Un flash ed una serie di soluzioni per il debito e l’economia italiana, ma anche uno sguardo a cosa potrebbe succedere per l’Eurozona
Appena rientrato, mi sono subito tuffato alla ricerca di qualche informazione che meglio mi facesse comprendere la situazione della saga sul debito pubblico soprattutto nell’area Euro.
E tra le tante cose, ho trovato uno scritto molto ben fatto, sintetico e concreto. L’autore è Francesco Daveri, professore dell’Università di Parma, docente di Politica Economica.
-------------------------
:: Esercizi ::
- 1) Traduci in inglese questa frase del brano sul debito pubblico: "E tra le tante cose, ho trovato uno scritto molto ben fatto, sintetico e concreto."
- 2) Nel brano sul debito pubblico, quale materia insegna Francesco Daveri?
- 3) Fornisci il seguito del brano sul debito pubblico, partendo dopo la sua ultima frase.
L'elenco che segue è materiale a sé, distinto dal brano sul debito pubblico.

:: Materiale fornito ::
-------------------------
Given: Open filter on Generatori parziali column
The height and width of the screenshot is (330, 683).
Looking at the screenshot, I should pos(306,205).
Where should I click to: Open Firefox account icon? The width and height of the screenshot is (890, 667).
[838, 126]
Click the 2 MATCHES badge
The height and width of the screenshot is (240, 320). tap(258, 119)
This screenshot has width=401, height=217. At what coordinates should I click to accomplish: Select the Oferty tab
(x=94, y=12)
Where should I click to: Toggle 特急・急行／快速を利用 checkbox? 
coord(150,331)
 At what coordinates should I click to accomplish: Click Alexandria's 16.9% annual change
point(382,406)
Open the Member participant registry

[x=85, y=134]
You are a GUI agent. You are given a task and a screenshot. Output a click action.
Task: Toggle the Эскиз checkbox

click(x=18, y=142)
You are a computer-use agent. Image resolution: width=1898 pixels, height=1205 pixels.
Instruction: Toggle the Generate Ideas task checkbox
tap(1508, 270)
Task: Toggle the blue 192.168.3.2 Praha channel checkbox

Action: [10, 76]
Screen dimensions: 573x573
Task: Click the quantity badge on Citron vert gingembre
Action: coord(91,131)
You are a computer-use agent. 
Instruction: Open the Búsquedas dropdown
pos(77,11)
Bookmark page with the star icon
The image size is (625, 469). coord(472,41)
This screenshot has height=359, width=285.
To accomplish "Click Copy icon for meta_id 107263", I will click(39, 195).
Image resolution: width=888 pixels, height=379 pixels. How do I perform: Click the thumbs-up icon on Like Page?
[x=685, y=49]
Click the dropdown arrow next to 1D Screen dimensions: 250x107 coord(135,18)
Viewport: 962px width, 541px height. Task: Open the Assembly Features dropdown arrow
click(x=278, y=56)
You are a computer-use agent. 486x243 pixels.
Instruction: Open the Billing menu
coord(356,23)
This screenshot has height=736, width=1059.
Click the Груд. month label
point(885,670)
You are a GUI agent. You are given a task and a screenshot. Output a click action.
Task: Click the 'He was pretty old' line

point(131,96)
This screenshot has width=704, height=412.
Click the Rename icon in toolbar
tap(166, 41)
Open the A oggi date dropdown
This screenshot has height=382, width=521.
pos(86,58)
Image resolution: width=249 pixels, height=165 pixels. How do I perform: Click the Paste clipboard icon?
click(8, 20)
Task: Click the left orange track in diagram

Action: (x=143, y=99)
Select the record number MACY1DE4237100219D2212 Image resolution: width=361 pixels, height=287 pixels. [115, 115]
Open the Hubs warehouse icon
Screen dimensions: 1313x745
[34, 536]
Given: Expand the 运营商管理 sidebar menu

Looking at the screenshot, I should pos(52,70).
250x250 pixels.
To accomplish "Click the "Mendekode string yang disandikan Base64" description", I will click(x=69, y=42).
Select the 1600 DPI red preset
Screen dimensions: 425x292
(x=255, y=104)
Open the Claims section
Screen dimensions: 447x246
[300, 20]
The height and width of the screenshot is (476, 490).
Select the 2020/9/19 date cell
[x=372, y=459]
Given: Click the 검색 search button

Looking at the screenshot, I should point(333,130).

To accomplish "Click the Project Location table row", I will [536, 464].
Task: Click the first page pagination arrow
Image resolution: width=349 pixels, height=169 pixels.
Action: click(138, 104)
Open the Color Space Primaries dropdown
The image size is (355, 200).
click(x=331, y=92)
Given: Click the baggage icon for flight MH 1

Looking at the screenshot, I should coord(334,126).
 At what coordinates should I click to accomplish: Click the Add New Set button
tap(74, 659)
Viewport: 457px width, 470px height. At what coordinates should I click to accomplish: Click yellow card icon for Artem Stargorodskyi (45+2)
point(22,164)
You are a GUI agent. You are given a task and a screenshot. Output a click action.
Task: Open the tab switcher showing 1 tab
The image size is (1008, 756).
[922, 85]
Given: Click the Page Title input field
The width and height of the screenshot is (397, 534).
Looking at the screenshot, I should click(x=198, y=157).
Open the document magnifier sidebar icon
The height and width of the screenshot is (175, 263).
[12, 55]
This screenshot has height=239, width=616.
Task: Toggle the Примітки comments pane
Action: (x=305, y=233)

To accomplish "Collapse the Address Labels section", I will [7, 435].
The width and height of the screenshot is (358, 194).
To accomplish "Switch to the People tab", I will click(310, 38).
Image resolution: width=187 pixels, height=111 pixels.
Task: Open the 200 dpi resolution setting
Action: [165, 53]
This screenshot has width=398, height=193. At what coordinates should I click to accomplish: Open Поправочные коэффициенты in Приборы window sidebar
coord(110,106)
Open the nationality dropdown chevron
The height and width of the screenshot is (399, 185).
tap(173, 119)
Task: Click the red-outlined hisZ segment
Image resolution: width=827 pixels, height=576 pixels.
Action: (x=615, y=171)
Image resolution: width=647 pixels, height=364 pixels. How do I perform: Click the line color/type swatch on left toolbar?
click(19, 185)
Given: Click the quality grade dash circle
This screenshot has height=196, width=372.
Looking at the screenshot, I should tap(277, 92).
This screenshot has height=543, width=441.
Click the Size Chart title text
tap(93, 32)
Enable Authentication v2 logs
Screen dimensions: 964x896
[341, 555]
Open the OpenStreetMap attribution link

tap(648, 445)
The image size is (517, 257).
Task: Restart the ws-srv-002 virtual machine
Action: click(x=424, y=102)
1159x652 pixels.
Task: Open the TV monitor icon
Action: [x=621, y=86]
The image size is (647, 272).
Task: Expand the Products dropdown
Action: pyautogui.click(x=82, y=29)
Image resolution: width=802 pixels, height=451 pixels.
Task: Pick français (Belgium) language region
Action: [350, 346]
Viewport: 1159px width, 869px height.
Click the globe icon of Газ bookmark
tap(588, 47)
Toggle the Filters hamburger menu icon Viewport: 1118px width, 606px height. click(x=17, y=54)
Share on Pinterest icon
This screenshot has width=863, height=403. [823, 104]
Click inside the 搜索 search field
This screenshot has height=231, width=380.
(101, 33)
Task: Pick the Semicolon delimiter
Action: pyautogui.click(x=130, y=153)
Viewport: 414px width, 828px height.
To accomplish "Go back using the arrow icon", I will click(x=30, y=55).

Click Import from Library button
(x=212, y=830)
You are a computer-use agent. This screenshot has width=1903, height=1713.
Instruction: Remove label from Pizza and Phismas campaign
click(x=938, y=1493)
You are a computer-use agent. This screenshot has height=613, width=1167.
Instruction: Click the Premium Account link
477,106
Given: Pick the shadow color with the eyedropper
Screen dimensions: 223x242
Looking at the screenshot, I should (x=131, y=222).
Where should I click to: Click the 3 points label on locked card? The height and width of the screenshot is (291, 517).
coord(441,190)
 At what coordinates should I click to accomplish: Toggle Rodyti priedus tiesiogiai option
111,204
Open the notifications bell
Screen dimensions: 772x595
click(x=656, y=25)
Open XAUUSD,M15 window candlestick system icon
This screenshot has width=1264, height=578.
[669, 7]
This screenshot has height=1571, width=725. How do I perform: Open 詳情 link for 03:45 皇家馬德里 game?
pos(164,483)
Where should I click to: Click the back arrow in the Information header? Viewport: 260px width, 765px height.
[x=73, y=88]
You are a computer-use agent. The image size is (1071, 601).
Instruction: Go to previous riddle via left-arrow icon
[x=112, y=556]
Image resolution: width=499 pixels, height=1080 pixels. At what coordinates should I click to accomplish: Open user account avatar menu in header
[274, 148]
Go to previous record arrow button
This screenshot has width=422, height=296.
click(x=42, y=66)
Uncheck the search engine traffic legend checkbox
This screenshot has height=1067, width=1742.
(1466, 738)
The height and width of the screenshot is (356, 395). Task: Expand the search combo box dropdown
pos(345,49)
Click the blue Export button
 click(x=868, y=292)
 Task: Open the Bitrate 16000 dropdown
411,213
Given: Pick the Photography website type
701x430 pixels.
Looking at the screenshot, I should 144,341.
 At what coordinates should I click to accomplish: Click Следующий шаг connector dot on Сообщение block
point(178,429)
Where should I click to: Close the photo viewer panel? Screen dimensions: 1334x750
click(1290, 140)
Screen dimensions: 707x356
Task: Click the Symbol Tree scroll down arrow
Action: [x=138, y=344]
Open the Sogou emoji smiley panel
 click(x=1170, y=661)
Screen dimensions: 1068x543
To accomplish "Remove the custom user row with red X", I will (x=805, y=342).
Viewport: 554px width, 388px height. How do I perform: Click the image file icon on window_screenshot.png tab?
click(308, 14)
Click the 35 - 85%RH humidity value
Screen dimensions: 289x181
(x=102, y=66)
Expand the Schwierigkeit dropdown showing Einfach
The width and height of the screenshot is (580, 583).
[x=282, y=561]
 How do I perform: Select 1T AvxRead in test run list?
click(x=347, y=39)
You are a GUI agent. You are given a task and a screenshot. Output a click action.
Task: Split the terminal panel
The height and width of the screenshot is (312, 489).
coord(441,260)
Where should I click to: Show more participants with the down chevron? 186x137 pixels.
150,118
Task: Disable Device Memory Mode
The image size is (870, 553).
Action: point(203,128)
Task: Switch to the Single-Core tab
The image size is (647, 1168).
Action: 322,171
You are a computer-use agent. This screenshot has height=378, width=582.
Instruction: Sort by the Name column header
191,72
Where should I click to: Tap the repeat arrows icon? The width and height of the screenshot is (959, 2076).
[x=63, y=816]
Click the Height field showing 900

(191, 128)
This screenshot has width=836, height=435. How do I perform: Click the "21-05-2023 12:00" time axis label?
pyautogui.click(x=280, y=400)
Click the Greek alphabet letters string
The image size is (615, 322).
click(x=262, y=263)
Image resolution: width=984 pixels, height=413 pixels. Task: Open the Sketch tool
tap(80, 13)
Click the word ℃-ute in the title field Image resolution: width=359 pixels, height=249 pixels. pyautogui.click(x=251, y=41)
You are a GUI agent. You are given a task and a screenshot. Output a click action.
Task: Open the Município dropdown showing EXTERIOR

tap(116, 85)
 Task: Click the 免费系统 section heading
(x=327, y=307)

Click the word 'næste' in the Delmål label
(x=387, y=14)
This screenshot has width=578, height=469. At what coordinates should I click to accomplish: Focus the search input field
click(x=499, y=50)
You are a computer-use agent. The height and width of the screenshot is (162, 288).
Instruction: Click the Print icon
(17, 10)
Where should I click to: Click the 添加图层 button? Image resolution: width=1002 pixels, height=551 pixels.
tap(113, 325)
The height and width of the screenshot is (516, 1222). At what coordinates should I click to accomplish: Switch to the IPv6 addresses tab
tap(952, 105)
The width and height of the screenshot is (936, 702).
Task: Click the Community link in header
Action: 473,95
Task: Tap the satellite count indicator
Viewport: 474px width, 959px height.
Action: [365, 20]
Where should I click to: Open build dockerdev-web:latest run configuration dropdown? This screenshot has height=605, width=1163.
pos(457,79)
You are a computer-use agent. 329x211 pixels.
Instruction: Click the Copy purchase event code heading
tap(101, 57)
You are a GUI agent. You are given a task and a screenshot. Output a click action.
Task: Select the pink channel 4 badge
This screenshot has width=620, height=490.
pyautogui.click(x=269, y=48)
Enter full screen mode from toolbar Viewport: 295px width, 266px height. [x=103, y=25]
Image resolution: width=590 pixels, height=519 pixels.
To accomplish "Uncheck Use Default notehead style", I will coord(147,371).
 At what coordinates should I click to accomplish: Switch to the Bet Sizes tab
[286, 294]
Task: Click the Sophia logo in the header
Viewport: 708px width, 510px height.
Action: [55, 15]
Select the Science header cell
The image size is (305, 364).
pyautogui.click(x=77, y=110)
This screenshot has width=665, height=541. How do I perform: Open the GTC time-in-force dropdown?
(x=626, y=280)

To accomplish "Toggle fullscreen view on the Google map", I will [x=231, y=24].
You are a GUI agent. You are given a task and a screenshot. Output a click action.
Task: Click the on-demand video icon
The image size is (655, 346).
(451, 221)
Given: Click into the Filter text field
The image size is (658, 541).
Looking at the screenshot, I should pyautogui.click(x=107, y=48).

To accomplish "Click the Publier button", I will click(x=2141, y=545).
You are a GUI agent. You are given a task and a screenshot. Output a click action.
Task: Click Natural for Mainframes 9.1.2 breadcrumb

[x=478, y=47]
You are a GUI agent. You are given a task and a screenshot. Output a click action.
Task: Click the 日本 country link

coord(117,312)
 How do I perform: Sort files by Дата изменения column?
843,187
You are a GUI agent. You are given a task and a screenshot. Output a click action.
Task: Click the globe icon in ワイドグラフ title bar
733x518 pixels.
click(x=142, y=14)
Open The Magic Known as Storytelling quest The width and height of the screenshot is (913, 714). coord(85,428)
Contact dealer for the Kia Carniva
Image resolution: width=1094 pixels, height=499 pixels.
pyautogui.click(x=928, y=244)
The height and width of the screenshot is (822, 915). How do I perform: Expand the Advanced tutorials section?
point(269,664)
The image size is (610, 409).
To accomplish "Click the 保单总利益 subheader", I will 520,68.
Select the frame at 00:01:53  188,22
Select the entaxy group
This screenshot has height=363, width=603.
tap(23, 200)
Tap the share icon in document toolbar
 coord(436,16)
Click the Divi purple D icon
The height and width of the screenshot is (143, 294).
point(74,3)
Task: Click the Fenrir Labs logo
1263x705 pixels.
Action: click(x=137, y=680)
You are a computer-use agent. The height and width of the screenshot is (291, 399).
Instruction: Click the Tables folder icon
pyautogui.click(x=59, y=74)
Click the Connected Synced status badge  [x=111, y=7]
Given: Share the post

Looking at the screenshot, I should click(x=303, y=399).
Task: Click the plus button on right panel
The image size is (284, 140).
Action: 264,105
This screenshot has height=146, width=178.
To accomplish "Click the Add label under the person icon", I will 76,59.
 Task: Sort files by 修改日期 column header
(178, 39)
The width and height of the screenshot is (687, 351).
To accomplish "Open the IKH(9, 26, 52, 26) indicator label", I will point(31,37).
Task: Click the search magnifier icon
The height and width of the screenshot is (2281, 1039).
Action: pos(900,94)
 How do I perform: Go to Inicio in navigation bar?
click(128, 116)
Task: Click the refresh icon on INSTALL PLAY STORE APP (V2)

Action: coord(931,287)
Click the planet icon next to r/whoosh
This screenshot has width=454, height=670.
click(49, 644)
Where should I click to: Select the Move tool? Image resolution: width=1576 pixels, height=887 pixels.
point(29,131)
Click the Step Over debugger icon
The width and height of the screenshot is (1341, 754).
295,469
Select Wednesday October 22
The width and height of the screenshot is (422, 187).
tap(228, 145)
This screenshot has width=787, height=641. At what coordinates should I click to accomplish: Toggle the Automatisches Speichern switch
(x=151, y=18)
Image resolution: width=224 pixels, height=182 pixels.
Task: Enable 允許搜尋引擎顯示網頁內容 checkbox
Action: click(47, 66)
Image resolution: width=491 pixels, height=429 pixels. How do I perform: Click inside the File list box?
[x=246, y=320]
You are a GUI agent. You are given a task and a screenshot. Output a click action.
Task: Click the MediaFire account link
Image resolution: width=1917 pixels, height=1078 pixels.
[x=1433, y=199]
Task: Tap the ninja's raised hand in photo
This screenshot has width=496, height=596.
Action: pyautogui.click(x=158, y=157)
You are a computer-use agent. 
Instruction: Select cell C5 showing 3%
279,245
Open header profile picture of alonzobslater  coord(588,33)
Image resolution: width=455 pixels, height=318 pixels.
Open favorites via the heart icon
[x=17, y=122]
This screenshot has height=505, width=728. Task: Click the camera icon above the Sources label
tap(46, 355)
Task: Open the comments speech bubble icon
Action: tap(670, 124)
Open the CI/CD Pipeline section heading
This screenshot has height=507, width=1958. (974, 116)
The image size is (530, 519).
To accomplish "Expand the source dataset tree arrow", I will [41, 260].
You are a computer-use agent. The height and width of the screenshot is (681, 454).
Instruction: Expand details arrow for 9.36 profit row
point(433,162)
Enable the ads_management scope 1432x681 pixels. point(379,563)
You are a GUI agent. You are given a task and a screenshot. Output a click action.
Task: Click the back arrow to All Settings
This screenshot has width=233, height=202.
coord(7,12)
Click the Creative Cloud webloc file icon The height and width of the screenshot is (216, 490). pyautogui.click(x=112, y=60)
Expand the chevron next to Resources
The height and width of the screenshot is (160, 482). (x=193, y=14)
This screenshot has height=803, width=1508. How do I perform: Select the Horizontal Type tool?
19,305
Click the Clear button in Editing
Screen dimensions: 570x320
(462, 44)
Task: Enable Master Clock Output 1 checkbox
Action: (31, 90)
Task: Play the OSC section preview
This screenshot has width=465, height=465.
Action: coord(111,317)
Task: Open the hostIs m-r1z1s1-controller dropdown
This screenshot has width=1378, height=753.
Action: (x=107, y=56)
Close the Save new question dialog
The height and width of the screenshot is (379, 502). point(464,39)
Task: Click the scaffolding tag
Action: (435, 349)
-------------------------
:: Risposte scritte ::
- 1) And among the many things, I found a very well-made piece of writing, concise and concrete.

- 2) Politica Economica.

- 3)
Da quanto si legge in queste interessanti righe scritte dal Prof. Daveri, sembra proprio che dopo gli utlimi sviluppi dell’ormai imminente default Grecia, in molti vedono l’Euro come una storia ormai all’epilogo. Invece non è così, per una serie molteplice di motivi. L’Euro secondo me, e anche secondo il Prof. Daveri, non finirà e fornirà le basi per una nuova ripartenza. Ovvio, prima però bisognerà passare dalla famosa fase di contrazione economica di cui tanto ho detto in passato, composta da sacrifici, austerity e tanti passi in avanti verso un’Unione Europea più vera. Sono cosciente del fatto che ci vorrà magari molto tempo, visto che oggi, l’Unione Europea è una vicenda di comodo che raggruppa stati con diverse culture, economie, dinamiche economiche. Ma non c’è altra strada. E allora? Occorre accettare la realtà, con una nuova sistemazione politico-economica che diventerà “alla tedesca”. Con o senza default Grecia (ipotizzato da alcune fonti per il 20 settembre, mah…)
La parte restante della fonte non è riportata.